DATA IN THIS EXERCISE:
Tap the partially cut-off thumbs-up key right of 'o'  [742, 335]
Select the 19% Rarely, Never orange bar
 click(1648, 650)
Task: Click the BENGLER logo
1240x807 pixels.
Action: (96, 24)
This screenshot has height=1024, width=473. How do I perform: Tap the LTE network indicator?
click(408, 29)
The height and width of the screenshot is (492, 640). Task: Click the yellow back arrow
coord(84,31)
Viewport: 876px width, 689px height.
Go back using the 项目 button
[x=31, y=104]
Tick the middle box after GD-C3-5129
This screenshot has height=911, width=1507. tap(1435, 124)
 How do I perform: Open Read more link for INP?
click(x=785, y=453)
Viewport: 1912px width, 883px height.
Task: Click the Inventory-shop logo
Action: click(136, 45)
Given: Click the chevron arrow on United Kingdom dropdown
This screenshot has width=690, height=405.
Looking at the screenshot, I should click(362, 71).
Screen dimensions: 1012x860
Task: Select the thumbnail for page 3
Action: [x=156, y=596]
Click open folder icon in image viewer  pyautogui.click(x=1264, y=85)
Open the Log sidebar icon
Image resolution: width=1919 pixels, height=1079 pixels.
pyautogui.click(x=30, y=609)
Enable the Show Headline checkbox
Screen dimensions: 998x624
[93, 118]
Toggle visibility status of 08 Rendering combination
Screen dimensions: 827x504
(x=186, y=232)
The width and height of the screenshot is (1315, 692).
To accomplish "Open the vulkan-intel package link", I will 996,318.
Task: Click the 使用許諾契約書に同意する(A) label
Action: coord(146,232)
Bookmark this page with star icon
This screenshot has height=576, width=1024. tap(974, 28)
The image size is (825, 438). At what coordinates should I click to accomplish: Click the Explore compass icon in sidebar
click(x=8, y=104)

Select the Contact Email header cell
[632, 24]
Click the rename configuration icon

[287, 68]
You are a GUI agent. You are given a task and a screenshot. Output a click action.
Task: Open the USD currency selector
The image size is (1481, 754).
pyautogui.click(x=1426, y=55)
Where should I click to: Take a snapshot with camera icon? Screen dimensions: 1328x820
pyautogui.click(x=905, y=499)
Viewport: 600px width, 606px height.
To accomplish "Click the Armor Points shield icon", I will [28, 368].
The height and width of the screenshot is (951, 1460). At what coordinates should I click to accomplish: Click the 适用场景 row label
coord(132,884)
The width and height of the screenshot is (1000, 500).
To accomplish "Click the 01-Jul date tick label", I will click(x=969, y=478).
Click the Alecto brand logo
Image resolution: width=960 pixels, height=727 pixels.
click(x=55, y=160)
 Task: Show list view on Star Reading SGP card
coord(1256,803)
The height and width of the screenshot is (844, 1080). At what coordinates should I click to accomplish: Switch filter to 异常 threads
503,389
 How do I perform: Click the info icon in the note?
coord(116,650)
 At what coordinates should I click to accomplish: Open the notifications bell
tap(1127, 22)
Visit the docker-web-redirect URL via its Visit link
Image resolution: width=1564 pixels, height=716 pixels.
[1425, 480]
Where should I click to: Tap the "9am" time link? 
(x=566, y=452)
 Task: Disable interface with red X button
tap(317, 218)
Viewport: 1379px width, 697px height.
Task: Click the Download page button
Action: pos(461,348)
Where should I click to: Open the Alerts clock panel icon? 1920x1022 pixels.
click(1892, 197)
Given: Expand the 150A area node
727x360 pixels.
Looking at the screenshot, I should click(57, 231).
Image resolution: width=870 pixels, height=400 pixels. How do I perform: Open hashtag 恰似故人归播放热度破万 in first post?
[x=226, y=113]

THE TASK:
Every line of the listing should be repeated exactly.

RESULT BELOW:
Tap the partially cut-off thumbs-up key right of 'o'  [742, 335]
Select the 19% Rarely, Never orange bar
 click(1648, 650)
Task: Click the BENGLER logo
1240x807 pixels.
Action: (96, 24)
This screenshot has height=1024, width=473. How do I perform: Tap the LTE network indicator?
click(408, 29)
The height and width of the screenshot is (492, 640). Task: Click the yellow back arrow
coord(84,31)
Viewport: 876px width, 689px height.
Go back using the 项目 button
[x=31, y=104]
Tick the middle box after GD-C3-5129
This screenshot has height=911, width=1507. tap(1435, 124)
 How do I perform: Open Read more link for INP?
click(x=785, y=453)
Viewport: 1912px width, 883px height.
Task: Click the Inventory-shop logo
Action: click(136, 45)
Given: Click the chevron arrow on United Kingdom dropdown
This screenshot has width=690, height=405.
Looking at the screenshot, I should click(362, 71).
Screen dimensions: 1012x860
Task: Select the thumbnail for page 3
Action: [x=156, y=596]
Click open folder icon in image viewer  pyautogui.click(x=1264, y=85)
Open the Log sidebar icon
Image resolution: width=1919 pixels, height=1079 pixels.
pyautogui.click(x=30, y=609)
Enable the Show Headline checkbox
Screen dimensions: 998x624
[93, 118]
Toggle visibility status of 08 Rendering combination
Screen dimensions: 827x504
(x=186, y=232)
The width and height of the screenshot is (1315, 692).
To accomplish "Open the vulkan-intel package link", I will 996,318.
Task: Click the 使用許諾契約書に同意する(A) label
Action: coord(146,232)
Bookmark this page with star icon
This screenshot has height=576, width=1024. tap(974, 28)
The image size is (825, 438). At what coordinates should I click to accomplish: Click the Explore compass icon in sidebar
click(x=8, y=104)

Select the Contact Email header cell
[632, 24]
Click the rename configuration icon

[287, 68]
You are a GUI agent. You are given a task and a screenshot. Output a click action.
Task: Open the USD currency selector
The image size is (1481, 754).
pyautogui.click(x=1426, y=55)
Where should I click to: Take a snapshot with camera icon? Screen dimensions: 1328x820
pyautogui.click(x=905, y=499)
Viewport: 600px width, 606px height.
To accomplish "Click the Armor Points shield icon", I will [28, 368].
The height and width of the screenshot is (951, 1460). At what coordinates should I click to accomplish: Click the 适用场景 row label
coord(132,884)
The width and height of the screenshot is (1000, 500).
To accomplish "Click the 01-Jul date tick label", I will click(x=969, y=478).
Click the Alecto brand logo
Image resolution: width=960 pixels, height=727 pixels.
click(x=55, y=160)
 Task: Show list view on Star Reading SGP card
coord(1256,803)
The height and width of the screenshot is (844, 1080). At what coordinates should I click to accomplish: Switch filter to 异常 threads
503,389
 How do I perform: Click the info icon in the note?
coord(116,650)
 At what coordinates should I click to accomplish: Open the notifications bell
tap(1127, 22)
Visit the docker-web-redirect URL via its Visit link
Image resolution: width=1564 pixels, height=716 pixels.
[1425, 480]
Where should I click to: Tap the "9am" time link? 
(x=566, y=452)
 Task: Disable interface with red X button
tap(317, 218)
Viewport: 1379px width, 697px height.
Task: Click the Download page button
Action: pos(461,348)
Where should I click to: Open the Alerts clock panel icon? 1920x1022 pixels.
click(1892, 197)
Given: Expand the 150A area node
727x360 pixels.
Looking at the screenshot, I should click(57, 231).
Image resolution: width=870 pixels, height=400 pixels. How do I perform: Open hashtag 恰似故人归播放热度破万 in first post?
[x=226, y=113]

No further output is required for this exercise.